------ Given entries
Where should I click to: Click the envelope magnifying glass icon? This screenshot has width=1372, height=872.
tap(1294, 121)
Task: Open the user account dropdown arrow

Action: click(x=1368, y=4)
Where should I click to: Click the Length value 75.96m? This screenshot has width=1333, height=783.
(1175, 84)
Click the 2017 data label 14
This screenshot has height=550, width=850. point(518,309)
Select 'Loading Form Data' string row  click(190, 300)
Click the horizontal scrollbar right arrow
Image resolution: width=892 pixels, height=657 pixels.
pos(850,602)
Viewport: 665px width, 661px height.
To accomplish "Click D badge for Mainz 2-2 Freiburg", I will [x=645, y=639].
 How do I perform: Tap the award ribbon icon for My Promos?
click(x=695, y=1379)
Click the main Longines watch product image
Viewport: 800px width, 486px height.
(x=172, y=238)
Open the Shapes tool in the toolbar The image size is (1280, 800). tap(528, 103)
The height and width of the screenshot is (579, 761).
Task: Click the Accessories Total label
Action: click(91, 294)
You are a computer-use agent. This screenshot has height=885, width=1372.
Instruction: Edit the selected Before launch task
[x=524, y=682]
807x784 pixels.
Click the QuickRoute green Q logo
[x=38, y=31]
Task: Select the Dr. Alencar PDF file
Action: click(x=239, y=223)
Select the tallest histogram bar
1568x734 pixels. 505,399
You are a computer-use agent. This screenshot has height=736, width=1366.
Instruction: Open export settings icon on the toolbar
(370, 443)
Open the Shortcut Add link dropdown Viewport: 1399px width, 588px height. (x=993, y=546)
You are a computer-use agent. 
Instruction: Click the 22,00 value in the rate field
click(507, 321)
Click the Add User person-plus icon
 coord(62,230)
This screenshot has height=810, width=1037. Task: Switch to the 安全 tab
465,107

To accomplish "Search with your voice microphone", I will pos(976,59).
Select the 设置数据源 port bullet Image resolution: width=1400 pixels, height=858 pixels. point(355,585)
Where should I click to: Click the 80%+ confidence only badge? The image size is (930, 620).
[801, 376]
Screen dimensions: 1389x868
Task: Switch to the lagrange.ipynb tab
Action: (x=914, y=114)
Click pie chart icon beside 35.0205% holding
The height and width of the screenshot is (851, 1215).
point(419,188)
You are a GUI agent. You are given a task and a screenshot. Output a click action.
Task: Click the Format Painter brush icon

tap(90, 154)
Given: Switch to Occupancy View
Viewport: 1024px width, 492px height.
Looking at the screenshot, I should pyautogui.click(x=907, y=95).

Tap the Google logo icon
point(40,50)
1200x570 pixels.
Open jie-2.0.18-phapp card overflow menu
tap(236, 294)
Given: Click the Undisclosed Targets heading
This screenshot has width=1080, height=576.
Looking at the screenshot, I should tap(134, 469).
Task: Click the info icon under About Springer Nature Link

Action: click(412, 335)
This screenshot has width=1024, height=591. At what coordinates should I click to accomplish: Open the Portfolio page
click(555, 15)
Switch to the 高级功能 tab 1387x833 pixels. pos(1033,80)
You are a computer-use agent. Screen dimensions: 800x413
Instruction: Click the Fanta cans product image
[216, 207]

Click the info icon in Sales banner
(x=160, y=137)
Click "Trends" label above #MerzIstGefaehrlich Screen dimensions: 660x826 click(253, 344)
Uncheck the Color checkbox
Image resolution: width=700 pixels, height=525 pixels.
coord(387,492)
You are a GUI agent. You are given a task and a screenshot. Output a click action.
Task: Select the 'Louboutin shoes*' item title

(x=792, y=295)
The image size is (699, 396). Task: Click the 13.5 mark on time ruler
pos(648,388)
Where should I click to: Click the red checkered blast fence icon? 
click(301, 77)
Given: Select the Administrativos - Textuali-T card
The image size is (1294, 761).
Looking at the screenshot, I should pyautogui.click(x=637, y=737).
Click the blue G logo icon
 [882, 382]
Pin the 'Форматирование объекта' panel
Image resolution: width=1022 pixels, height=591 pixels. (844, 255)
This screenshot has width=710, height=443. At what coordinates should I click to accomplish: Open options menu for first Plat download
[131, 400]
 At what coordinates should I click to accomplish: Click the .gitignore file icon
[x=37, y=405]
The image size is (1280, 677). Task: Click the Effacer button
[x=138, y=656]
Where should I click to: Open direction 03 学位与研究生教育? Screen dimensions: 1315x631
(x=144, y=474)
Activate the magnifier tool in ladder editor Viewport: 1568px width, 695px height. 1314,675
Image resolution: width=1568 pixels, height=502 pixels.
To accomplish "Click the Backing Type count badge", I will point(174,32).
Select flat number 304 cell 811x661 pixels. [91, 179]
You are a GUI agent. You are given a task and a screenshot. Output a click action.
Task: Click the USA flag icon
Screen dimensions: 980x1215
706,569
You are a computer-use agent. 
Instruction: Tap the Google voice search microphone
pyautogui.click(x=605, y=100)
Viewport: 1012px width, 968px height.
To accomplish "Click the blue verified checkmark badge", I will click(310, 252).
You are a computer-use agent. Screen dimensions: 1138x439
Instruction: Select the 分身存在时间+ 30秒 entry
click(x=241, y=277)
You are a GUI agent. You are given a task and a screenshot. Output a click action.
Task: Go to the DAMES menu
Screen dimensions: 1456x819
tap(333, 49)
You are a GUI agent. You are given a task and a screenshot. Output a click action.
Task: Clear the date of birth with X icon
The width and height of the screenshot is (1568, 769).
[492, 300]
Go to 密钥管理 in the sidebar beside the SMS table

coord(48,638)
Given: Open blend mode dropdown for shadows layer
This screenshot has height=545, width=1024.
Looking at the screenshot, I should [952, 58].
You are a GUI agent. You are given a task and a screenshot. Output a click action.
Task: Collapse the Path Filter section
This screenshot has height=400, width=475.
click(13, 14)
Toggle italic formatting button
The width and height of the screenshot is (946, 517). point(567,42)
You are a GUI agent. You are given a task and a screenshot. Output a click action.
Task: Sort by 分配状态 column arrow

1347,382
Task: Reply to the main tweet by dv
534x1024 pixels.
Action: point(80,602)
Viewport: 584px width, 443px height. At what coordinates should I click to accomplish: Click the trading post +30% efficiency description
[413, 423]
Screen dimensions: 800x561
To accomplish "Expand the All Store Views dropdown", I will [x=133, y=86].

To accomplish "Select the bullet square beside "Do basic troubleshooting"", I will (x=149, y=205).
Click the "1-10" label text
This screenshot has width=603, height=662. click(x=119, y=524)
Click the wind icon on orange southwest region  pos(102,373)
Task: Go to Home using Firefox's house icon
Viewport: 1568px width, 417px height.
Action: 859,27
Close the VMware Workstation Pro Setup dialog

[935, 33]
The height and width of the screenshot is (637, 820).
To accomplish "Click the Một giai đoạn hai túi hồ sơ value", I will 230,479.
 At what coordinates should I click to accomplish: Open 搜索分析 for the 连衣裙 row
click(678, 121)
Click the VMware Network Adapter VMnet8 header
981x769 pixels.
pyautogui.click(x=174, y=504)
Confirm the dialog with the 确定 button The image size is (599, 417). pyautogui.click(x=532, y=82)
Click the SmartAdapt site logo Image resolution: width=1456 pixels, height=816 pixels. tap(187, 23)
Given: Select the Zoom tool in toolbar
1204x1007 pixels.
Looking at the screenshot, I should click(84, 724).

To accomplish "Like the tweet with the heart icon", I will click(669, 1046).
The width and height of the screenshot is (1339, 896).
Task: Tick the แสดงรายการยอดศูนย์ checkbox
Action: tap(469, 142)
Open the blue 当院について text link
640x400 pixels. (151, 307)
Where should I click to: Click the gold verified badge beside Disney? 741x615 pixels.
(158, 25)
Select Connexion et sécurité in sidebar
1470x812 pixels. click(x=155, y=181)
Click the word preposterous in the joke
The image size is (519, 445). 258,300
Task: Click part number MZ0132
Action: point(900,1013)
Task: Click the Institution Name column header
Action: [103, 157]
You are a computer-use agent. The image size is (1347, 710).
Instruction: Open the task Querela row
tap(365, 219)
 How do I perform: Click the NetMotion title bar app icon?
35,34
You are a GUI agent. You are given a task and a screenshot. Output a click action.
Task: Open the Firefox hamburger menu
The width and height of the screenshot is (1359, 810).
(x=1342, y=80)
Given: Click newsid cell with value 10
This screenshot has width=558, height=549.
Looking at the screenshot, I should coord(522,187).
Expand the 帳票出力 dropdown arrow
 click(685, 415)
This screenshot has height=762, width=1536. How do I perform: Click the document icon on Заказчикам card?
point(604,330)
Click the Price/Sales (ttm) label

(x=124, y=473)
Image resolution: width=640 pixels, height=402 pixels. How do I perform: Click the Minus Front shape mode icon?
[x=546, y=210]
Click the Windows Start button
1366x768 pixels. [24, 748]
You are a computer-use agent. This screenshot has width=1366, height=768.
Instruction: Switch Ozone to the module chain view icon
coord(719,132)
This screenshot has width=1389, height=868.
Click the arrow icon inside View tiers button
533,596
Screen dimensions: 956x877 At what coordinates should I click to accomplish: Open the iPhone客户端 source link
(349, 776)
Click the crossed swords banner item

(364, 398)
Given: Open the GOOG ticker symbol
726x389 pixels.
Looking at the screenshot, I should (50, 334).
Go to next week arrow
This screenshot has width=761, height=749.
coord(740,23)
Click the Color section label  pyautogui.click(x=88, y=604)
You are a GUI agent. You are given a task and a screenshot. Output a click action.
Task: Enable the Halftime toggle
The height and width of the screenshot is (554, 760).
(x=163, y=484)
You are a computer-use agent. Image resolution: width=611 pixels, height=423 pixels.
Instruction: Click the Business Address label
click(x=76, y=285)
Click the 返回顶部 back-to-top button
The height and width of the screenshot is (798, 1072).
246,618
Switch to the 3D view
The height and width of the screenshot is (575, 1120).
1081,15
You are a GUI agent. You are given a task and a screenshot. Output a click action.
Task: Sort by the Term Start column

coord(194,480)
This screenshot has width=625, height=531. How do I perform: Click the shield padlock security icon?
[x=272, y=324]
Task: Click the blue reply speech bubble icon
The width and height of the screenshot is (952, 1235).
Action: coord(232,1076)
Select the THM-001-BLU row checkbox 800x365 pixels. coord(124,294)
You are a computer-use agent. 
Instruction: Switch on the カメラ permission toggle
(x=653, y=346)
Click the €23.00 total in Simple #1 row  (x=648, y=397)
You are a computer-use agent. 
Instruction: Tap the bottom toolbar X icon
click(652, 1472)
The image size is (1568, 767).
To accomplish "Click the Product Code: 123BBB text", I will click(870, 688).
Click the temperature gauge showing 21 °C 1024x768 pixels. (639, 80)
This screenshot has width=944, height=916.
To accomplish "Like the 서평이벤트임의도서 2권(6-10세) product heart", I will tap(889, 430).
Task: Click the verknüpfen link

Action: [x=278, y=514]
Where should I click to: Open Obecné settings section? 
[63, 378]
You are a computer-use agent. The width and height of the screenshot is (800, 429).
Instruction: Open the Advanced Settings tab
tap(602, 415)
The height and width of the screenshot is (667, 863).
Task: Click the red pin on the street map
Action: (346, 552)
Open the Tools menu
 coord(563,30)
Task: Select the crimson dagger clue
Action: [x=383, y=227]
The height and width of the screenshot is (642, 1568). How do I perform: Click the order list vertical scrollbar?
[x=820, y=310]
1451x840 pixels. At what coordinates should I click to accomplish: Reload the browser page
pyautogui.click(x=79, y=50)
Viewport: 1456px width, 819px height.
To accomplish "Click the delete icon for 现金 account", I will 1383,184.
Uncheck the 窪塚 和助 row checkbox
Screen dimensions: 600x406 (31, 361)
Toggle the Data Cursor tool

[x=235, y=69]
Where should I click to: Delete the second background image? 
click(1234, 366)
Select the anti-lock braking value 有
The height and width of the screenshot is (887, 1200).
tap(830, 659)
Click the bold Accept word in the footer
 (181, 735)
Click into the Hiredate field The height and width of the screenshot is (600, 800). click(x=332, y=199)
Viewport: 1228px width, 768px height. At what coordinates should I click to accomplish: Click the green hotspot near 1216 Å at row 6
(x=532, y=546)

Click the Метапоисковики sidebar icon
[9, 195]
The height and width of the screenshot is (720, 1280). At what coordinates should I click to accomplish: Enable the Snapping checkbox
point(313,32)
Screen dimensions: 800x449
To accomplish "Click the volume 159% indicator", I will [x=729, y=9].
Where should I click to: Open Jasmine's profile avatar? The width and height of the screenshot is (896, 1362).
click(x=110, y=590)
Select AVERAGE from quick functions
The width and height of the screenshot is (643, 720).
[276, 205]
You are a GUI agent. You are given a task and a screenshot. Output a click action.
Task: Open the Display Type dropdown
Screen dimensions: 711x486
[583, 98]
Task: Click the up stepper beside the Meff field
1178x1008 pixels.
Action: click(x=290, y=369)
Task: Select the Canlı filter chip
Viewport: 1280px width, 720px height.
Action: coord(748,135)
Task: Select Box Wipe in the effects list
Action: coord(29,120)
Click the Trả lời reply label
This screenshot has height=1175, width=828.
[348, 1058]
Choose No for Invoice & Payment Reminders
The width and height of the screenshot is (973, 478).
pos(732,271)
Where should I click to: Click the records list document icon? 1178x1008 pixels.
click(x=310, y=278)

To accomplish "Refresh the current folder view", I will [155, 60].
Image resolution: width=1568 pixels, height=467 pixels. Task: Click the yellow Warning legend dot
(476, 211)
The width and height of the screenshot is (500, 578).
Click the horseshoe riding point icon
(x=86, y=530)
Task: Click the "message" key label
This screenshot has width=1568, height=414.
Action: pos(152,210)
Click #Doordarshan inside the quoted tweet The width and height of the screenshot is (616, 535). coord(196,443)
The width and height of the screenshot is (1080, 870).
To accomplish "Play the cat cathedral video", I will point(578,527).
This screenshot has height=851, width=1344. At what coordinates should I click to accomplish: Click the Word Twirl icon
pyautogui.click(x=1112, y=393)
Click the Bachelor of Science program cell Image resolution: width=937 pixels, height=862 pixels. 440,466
------------
* What you have to do:
Only a number is wanted here. How many lines in the material contain "cell"?

* Your solution:
3